Task prompt:
Retype each of the entries below line for line, with no change to their wording, spacing or punctuation.

Input records:
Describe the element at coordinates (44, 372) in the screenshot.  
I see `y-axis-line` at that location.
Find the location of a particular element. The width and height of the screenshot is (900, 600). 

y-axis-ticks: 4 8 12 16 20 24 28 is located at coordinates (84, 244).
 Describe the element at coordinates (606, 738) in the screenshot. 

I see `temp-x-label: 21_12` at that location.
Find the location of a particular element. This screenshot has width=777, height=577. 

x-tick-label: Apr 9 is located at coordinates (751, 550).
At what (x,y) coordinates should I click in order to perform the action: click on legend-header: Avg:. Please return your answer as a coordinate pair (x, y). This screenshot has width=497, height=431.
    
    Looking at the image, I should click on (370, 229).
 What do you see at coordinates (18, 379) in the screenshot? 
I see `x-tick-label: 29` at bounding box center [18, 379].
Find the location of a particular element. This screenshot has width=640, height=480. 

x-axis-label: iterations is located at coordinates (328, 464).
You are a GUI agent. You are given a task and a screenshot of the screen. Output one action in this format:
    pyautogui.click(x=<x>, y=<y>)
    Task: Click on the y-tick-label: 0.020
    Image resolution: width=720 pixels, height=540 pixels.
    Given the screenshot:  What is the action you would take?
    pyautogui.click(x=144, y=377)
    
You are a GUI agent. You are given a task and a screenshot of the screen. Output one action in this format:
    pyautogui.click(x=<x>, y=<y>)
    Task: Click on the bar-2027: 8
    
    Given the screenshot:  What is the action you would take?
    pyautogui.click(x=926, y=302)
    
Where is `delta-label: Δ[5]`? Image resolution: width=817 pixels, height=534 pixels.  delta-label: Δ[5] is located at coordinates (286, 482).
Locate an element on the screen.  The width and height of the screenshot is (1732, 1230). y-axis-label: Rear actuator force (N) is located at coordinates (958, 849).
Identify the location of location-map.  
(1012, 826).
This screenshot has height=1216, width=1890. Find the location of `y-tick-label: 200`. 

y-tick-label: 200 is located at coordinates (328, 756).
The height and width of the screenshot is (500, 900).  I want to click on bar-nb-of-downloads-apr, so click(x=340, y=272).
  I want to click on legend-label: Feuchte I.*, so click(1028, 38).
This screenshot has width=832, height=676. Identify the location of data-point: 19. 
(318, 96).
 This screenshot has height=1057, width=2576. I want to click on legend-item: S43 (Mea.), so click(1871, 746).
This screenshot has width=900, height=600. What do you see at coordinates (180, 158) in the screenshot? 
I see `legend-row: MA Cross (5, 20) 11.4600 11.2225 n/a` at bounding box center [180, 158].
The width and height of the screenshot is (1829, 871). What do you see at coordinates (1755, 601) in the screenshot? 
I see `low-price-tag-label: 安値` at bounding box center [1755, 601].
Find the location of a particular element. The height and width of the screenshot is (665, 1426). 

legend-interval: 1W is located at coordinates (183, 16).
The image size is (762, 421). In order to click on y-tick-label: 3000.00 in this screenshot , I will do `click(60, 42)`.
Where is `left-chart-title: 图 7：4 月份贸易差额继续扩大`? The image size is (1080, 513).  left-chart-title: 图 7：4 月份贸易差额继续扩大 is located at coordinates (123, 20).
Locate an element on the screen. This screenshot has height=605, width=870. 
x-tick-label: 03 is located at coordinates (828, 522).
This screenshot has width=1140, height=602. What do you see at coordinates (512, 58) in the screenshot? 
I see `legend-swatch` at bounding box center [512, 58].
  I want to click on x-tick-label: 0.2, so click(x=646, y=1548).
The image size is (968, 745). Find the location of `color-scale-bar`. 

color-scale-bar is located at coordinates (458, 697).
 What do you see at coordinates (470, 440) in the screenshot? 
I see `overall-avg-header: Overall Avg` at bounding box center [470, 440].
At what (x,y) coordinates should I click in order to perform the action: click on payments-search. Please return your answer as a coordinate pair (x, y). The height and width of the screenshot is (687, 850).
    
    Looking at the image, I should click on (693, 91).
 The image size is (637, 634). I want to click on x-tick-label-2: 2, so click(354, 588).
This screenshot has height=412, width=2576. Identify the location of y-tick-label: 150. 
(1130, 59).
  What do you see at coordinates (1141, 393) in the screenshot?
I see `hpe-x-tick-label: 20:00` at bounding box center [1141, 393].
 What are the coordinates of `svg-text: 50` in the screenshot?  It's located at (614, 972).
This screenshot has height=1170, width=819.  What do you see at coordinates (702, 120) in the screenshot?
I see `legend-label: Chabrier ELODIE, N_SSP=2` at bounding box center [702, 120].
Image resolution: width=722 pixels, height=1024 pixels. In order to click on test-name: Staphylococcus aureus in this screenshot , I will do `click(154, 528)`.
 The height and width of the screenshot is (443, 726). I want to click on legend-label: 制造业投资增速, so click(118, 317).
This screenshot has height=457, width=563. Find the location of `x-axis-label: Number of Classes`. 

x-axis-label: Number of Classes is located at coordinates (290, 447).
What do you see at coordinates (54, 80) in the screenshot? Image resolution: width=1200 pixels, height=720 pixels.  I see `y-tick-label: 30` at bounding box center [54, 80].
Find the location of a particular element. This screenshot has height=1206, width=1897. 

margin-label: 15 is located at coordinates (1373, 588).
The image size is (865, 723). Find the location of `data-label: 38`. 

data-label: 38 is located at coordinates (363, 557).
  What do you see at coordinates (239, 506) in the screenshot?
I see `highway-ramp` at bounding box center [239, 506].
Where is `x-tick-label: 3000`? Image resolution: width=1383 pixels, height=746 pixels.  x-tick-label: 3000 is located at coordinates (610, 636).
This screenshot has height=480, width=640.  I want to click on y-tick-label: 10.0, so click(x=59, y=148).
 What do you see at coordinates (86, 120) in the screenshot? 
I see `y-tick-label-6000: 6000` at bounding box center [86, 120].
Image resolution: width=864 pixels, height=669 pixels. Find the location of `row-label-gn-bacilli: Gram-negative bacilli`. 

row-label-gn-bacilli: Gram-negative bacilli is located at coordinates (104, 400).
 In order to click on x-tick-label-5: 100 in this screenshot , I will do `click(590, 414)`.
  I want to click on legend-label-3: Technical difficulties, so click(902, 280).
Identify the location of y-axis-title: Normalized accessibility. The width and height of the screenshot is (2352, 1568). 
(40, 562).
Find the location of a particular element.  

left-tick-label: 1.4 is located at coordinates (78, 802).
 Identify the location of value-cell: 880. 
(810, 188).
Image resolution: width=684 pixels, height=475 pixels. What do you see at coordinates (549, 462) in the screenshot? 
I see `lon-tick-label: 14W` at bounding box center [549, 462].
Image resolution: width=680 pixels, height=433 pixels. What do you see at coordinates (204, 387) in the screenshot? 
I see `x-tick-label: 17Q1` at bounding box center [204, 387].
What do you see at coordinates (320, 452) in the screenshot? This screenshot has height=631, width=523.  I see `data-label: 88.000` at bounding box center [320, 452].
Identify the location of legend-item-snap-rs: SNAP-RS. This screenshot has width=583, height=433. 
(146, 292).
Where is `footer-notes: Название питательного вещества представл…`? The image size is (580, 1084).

Exercise result:
Describe the element at coordinates (44, 372) in the screenshot.  
I see `y-axis-line` at that location.
Find the location of a particular element. The width and height of the screenshot is (900, 600). 

y-axis-ticks: 4 8 12 16 20 24 28 is located at coordinates (84, 244).
 Describe the element at coordinates (606, 738) in the screenshot. 

I see `temp-x-label: 21_12` at that location.
Find the location of a particular element. This screenshot has width=777, height=577. 

x-tick-label: Apr 9 is located at coordinates (751, 550).
At what (x,y) coordinates should I click in order to perform the action: click on legend-header: Avg:. Please return your answer as a coordinate pair (x, y). This screenshot has width=497, height=431.
    
    Looking at the image, I should click on (370, 229).
 What do you see at coordinates (18, 379) in the screenshot? 
I see `x-tick-label: 29` at bounding box center [18, 379].
Find the location of a particular element. This screenshot has width=640, height=480. 

x-axis-label: iterations is located at coordinates (328, 464).
You are a GUI agent. You are given a task and a screenshot of the screen. Output one action in this format:
    pyautogui.click(x=<x>, y=<y>)
    Task: Click on the y-tick-label: 0.020
    Image resolution: width=720 pixels, height=540 pixels.
    Given the screenshot:  What is the action you would take?
    pyautogui.click(x=144, y=377)
    
You are a GUI agent. You are given a task and a screenshot of the screen. Output one action in this format:
    pyautogui.click(x=<x>, y=<y>)
    Task: Click on the bar-2027: 8
    
    Given the screenshot:  What is the action you would take?
    pyautogui.click(x=926, y=302)
    
Where is `delta-label: Δ[5]`? Image resolution: width=817 pixels, height=534 pixels.  delta-label: Δ[5] is located at coordinates (286, 482).
Locate an element on the screen.  The width and height of the screenshot is (1732, 1230). y-axis-label: Rear actuator force (N) is located at coordinates (958, 849).
Identify the location of location-map.  
(1012, 826).
This screenshot has height=1216, width=1890. Find the location of `y-tick-label: 200`. 

y-tick-label: 200 is located at coordinates (328, 756).
The height and width of the screenshot is (500, 900).  I want to click on bar-nb-of-downloads-apr, so click(x=340, y=272).
  I want to click on legend-label: Feuchte I.*, so click(1028, 38).
This screenshot has width=832, height=676. Identify the location of data-point: 19. 
(318, 96).
 This screenshot has height=1057, width=2576. I want to click on legend-item: S43 (Mea.), so click(1871, 746).
This screenshot has width=900, height=600. What do you see at coordinates (180, 158) in the screenshot? 
I see `legend-row: MA Cross (5, 20) 11.4600 11.2225 n/a` at bounding box center [180, 158].
The width and height of the screenshot is (1829, 871). What do you see at coordinates (1755, 601) in the screenshot? 
I see `low-price-tag-label: 安値` at bounding box center [1755, 601].
Find the location of a particular element. The height and width of the screenshot is (665, 1426). 

legend-interval: 1W is located at coordinates (183, 16).
The image size is (762, 421). In order to click on y-tick-label: 3000.00 in this screenshot , I will do `click(60, 42)`.
Where is `left-chart-title: 图 7：4 月份贸易差额继续扩大`? The image size is (1080, 513).  left-chart-title: 图 7：4 月份贸易差额继续扩大 is located at coordinates (123, 20).
Locate an element on the screen. This screenshot has height=605, width=870. 
x-tick-label: 03 is located at coordinates (828, 522).
This screenshot has width=1140, height=602. What do you see at coordinates (512, 58) in the screenshot? 
I see `legend-swatch` at bounding box center [512, 58].
  I want to click on x-tick-label: 0.2, so click(x=646, y=1548).
The image size is (968, 745). Find the location of `color-scale-bar`. 

color-scale-bar is located at coordinates (458, 697).
 What do you see at coordinates (470, 440) in the screenshot? 
I see `overall-avg-header: Overall Avg` at bounding box center [470, 440].
At what (x,y) coordinates should I click in order to perform the action: click on payments-search. Please return your answer as a coordinate pair (x, y). The height and width of the screenshot is (687, 850).
    
    Looking at the image, I should click on (693, 91).
 The image size is (637, 634). I want to click on x-tick-label-2: 2, so click(354, 588).
This screenshot has height=412, width=2576. Identify the location of y-tick-label: 150. 
(1130, 59).
  What do you see at coordinates (1141, 393) in the screenshot?
I see `hpe-x-tick-label: 20:00` at bounding box center [1141, 393].
 What are the coordinates of `svg-text: 50` in the screenshot?  It's located at (614, 972).
This screenshot has height=1170, width=819.  What do you see at coordinates (702, 120) in the screenshot?
I see `legend-label: Chabrier ELODIE, N_SSP=2` at bounding box center [702, 120].
Image resolution: width=722 pixels, height=1024 pixels. In order to click on test-name: Staphylococcus aureus in this screenshot , I will do `click(154, 528)`.
 The height and width of the screenshot is (443, 726). I want to click on legend-label: 制造业投资增速, so click(118, 317).
This screenshot has height=457, width=563. Find the location of `x-axis-label: Number of Classes`. 

x-axis-label: Number of Classes is located at coordinates (290, 447).
What do you see at coordinates (54, 80) in the screenshot? Image resolution: width=1200 pixels, height=720 pixels.  I see `y-tick-label: 30` at bounding box center [54, 80].
Find the location of a particular element. This screenshot has height=1206, width=1897. 

margin-label: 15 is located at coordinates (1373, 588).
The image size is (865, 723). Find the location of `data-label: 38`. 

data-label: 38 is located at coordinates (363, 557).
  What do you see at coordinates (239, 506) in the screenshot?
I see `highway-ramp` at bounding box center [239, 506].
Where is `x-tick-label: 3000`? Image resolution: width=1383 pixels, height=746 pixels.  x-tick-label: 3000 is located at coordinates (610, 636).
This screenshot has height=480, width=640.  I want to click on y-tick-label: 10.0, so click(x=59, y=148).
 What do you see at coordinates (86, 120) in the screenshot? 
I see `y-tick-label-6000: 6000` at bounding box center [86, 120].
Image resolution: width=864 pixels, height=669 pixels. Find the location of `row-label-gn-bacilli: Gram-negative bacilli`. 

row-label-gn-bacilli: Gram-negative bacilli is located at coordinates (104, 400).
 In order to click on x-tick-label-5: 100 in this screenshot , I will do `click(590, 414)`.
  I want to click on legend-label-3: Technical difficulties, so click(902, 280).
Identify the location of y-axis-title: Normalized accessibility. The width and height of the screenshot is (2352, 1568). 
(40, 562).
Find the location of a particular element.  

left-tick-label: 1.4 is located at coordinates (78, 802).
 Identify the location of value-cell: 880. 
(810, 188).
Image resolution: width=684 pixels, height=475 pixels. What do you see at coordinates (549, 462) in the screenshot? 
I see `lon-tick-label: 14W` at bounding box center [549, 462].
Image resolution: width=680 pixels, height=433 pixels. What do you see at coordinates (204, 387) in the screenshot? 
I see `x-tick-label: 17Q1` at bounding box center [204, 387].
What do you see at coordinates (320, 452) in the screenshot? This screenshot has height=631, width=523.  I see `data-label: 88.000` at bounding box center [320, 452].
Identify the location of legend-item-snap-rs: SNAP-RS. This screenshot has width=583, height=433. 
(146, 292).
Where is `footer-notes: Название питательного вещества представл…`? The image size is (580, 1084).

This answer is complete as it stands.